8. In claim 7, the RFFE circuit is, Configured to output the signals of the transmission frequency range and the signals of the third frequency band for the communication network among the first frequency bands obtained from the filter above, Electronic device.

9. In claim 8, the at least one processor is, Based on the signals of the second frequency band, the location of the electronic device is identified, and Based on the location of the electronic device, configured to adjust the offset regarding the signals of the transmission frequency range within the first frequency band. Electronic device.

10. In claim 6, the second frequency band is, Between the transmission frequency range of the first frequency band and the reception frequency range of the first frequency band, Electronic device.

11. In an electronic device, At least one processor including a processing circuit; RF (radio frequency) transceiver coupled with at least one processor; An RFFE (radio frequency frontend) circuit coupled to the above RF transceiver; and Includes an antenna, The above RFFE circuit is, An extraction circuitry disposed between the above RFFE circuitry and the above antenna, the extraction circuitry is, Passing signals transmitted through the above antenna, Among the signals received through the antenna, configured to extract signals of the receiving frequency range within the first frequency band for satellite communication and the second frequency band for global navigation satellite system (GNSS) communication; and A separation circuit for separating signals of the receiving frequency range of the first frequency band and signals of the second frequency band from among the signals obtained from the extraction circuit, Electronic device.
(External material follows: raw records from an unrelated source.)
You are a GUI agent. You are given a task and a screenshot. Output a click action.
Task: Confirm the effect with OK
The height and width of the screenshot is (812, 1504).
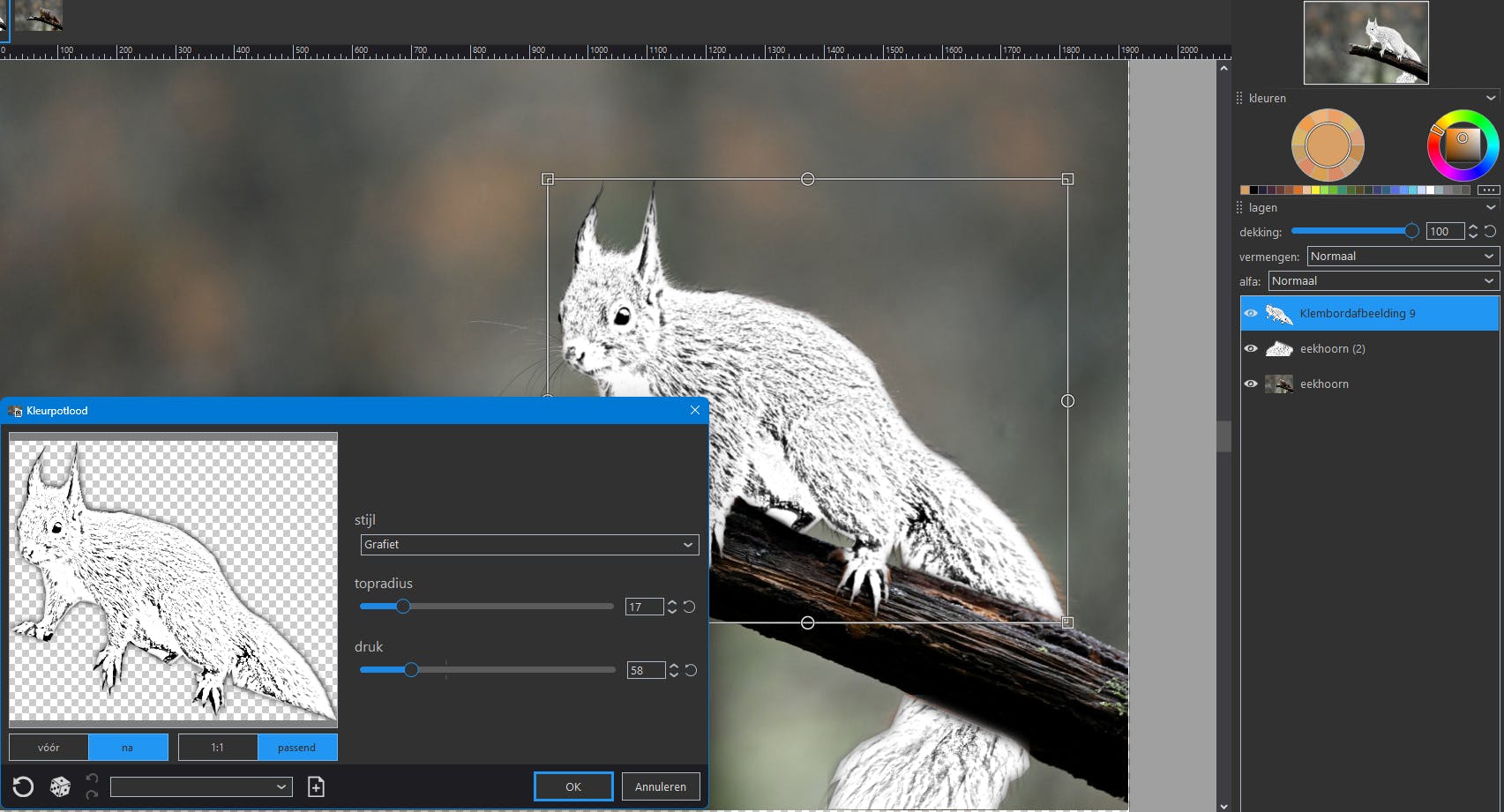(573, 786)
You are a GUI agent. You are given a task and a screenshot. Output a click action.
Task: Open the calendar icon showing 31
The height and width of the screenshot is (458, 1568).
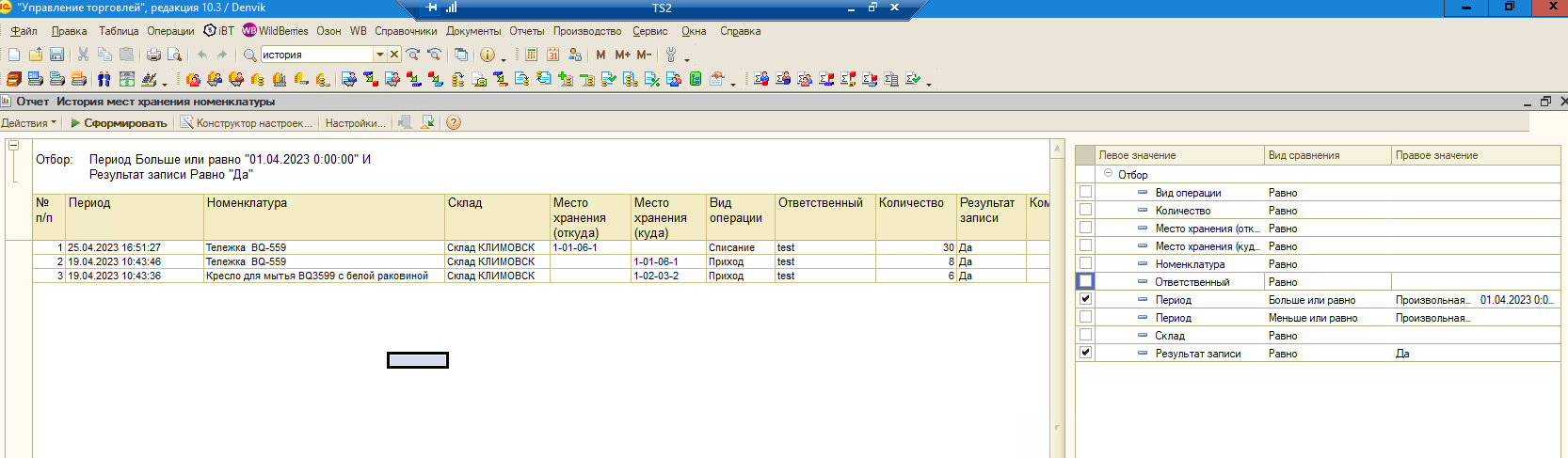click(x=553, y=55)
12. In claim 11, the separation circuit is, A divider further comprising a divider that branches the input path into a first branch and a second branch, Electronic device.

13. In claim 11, the separation circuit is, A switch circuit further comprising for connecting an input path to one of a first end and a second end, Electronic device.
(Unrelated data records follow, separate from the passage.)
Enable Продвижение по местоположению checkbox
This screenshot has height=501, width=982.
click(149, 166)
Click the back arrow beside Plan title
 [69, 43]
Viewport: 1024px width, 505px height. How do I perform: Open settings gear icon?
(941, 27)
14. In claim 12, the separation circuit is, A first filter that passes the signals of the receiving frequency range of the first frequency band; and It includes a second filter that passes the signals of the second frequency band, and The first filter is connected to the first branch, and The above second filter is connected to the above second branch, Electronic device.

15. In claim 14, the RFFE circuit is, It further includes a low noise amplifier disposed between the branch circuit and the extraction circuit, and The above low-noise amplifier is, Configured to amplify the signals in the receiving frequency range of the first frequency band and the signals in the second frequency band. Electronic device.